EXCERPT TO READ:
=-=-=-=-=
Question

(a) Draw the vectors $$\mathbf{a}=\langle 3,2\rangle, \mathbf{b}=\langle 2,-1\rangle,$$ and $$\mathbf{c}=\langle 7,1\rangle .$$(b) Show, by means of a sketch, that there are scalars $$s$$ and $$t$$ such that $$\mathbf{c}=s \mathbf{a}+t \mathbf{b} .$$(c) Use the sketch to estimate the values of $$s$$ and $$t$$(d) Find the exact values of $$s$$ and $$t .$$

Answer

## Question1.a:

**step1 Understanding Vector Representation**

A vector $$ \langle x, y \rangle $$ is represented graphically as an arrow starting from the origin (0,0) and ending at the point (x,y) on a coordinate plane. We will draw each given vector using this method.

**step2 Drawing Vector a**

To draw vector $$ \mathbf{a}=\langle 3,2\rangle $$, place its tail at the origin (0,0) and its head at the point (3,2). You would move 3 units right on the x-axis and 2 units up on the y-axis from the origin to locate the head of the vector.

**step3 Drawing Vector b**

To draw vector $$ \mathbf{b}=\langle 2,-1\rangle $$, place its tail at the origin (0,0) and its head at the point (2,-1). You would move 2 units right on the x-axis and 1 unit down on the y-axis from the origin to locate the head of the vector.

**step4 Drawing Vector c**

To draw vector $$ \mathbf{c}=\langle 7,1\rangle $$, place its tail at the origin (0,0) and its head at the point (7,1). You would move 7 units right on the x-axis and 1 unit up on the y-axis from the origin to locate the head of the vector.

## Question1.b:

**step1 Understanding Linear Combination of Vectors Graphically**

The expression $$ \mathbf{c}=s \mathbf{a}+t \mathbf{b} $$ means that vector $$ \mathbf{c} $$ can be formed by scaling vector $$ \mathbf{a} $$ by a scalar $$ s $$ (meaning changing its length and possibly direction if $$ s $$ is negative) and scaling vector $$ \mathbf{b} $$ by a scalar $$ t $$, and then adding these two scaled vectors. Graphically, this can be shown using the parallelogram rule for vector addition.

**step2 Sketching the Relationship**

On a coordinate plane, draw vectors $$ \mathbf{a} $$, $$ \mathbf{b} $$, and $$ \mathbf{c} $$ from the origin (0,0). To show that $$ \mathbf{c} = s\mathbf{a} + t\mathbf{b} $$, imagine forming a parallelogram where $$ s\mathbf{a} $$ and $$ t\mathbf{b} $$ are adjacent sides and $$ \mathbf{c} $$ is the diagonal starting from the origin. To visualize this:
1. Draw vector $$ \mathbf{c} $$ from the origin.
=-=-=-=-=
TASK LIST:
a) In the worked solution on vectors, at what point does the head of vector b go?
b) Write the next part of the worked solution on vectors, starting right after its last line.

DATA:
=-=-=-=-=
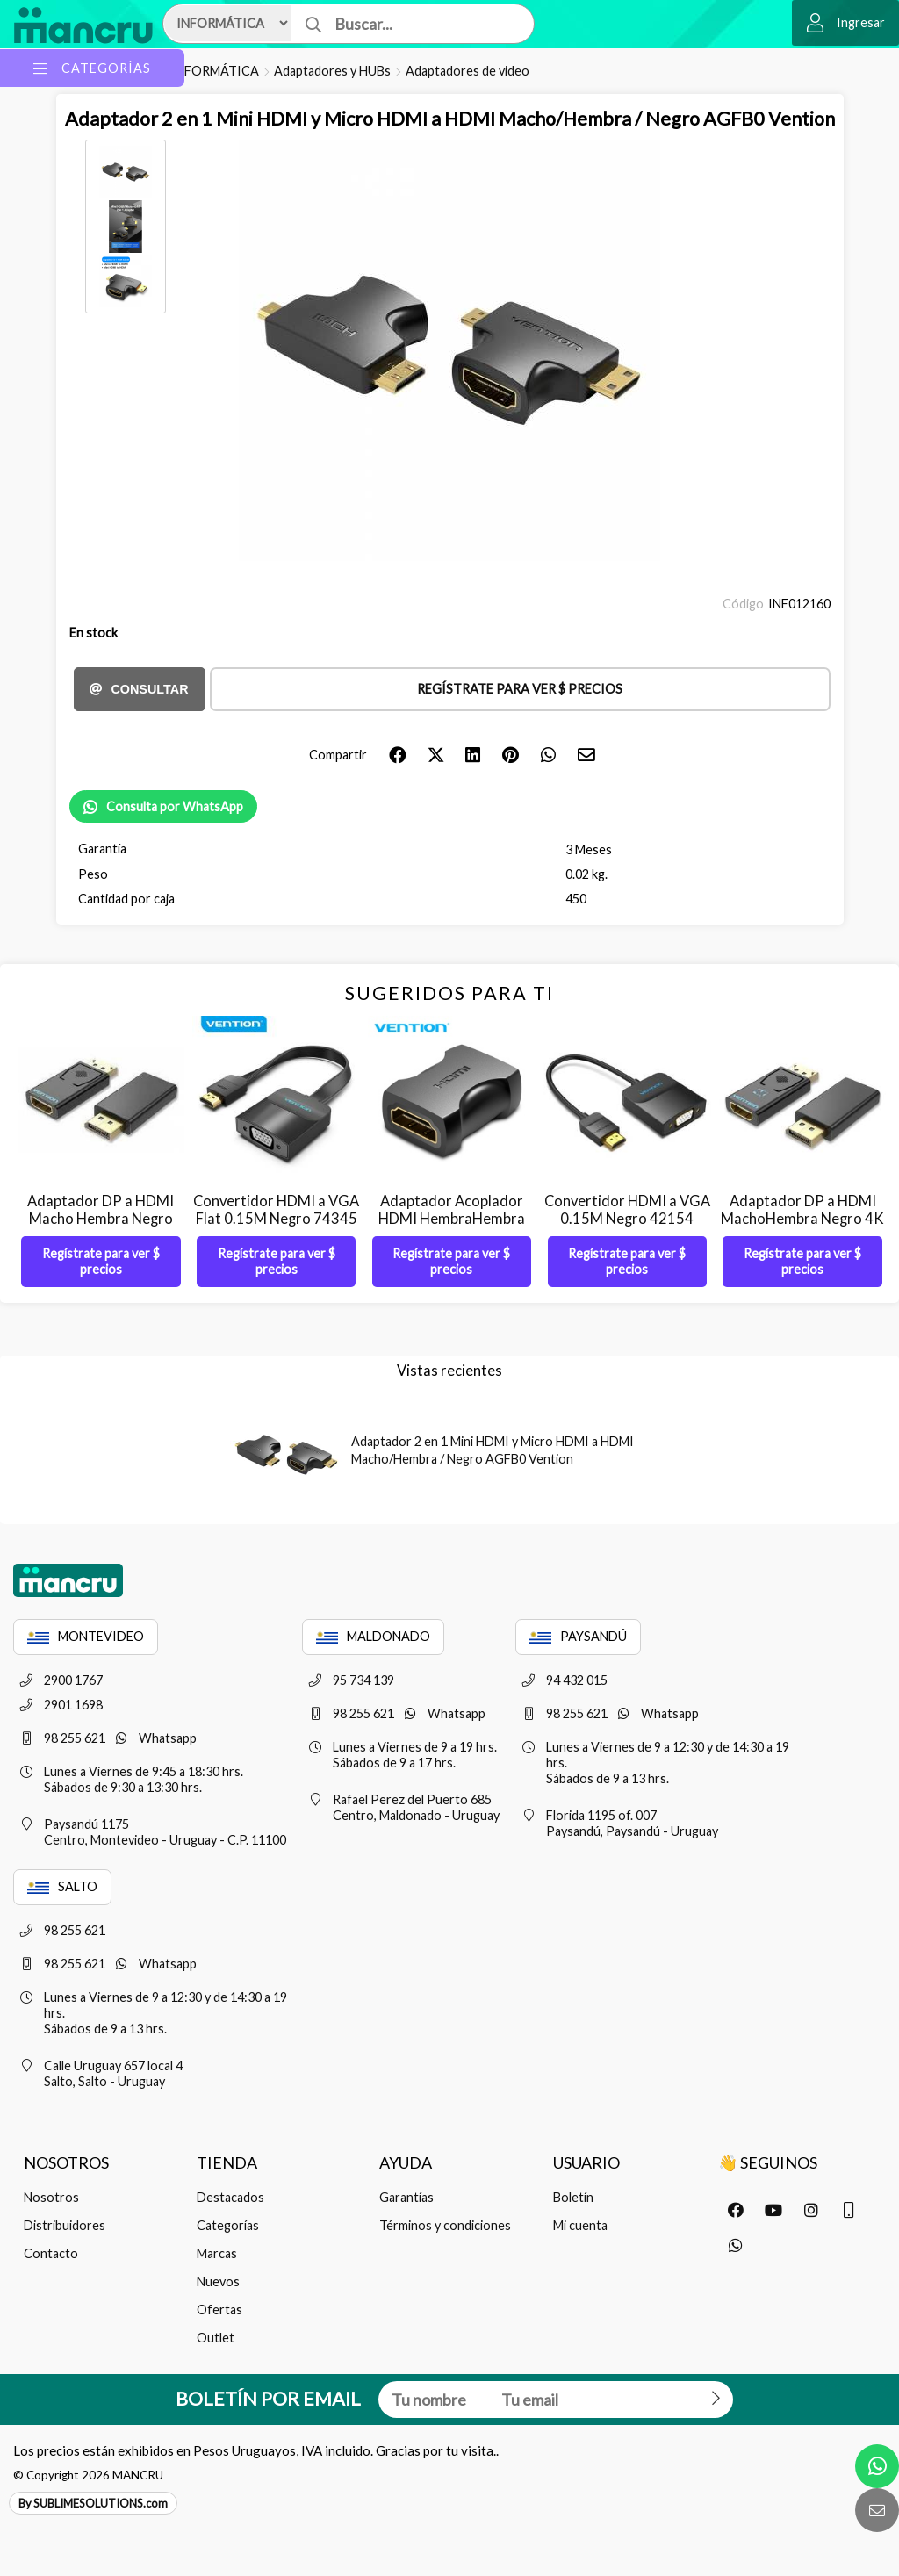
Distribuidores (64, 2225)
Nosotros (51, 2197)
=-=-=-=-=
RESPONSES TO THE TASKS:
a) At the point (2,-1).

b)
2. From the head of vector $$ \mathbf{c} $$ (the point (7,1)), draw a line parallel to vector $$ \mathbf{a} $$ (slope of $$ \mathbf{a} $$ is $$ \frac{2}{3} $$).
3. From the head of vector $$ \mathbf{c} $$, draw another line parallel to vector $$ \mathbf{b} $$ (slope of $$ \mathbf{b} $$ is $$ \frac{-1}{2} $$).
4. The line parallel to $$ \mathbf{a} $$ will intersect the line containing $$ \mathbf{b} $$ (extended from the origin) at a point. The vector from the origin to this intersection point represents $$ t\mathbf{b} $$.
5. The line parallel to $$ \mathbf{b} $$ will intersect the line containing $$ \mathbf{a} $$ (extended from the origin) at a point. The vector from the origin to this intersection point represents $$ s\mathbf{a} $$.
6. The sketch will then show that if you take the scaled vector $$ s\mathbf{a} $$ and add the scaled vector $$ t\mathbf{b} $$ (by placing the tail of $$ t\mathbf{b} $$ at the head of $$ s\mathbf{a} $$), the resulting vector will be $$ \mathbf{c} $$. This visually confirms that $$ \mathbf{c} $$ can be expressed as a linear combination of $$ \mathbf{a} $$ and $$ \mathbf{b} $$.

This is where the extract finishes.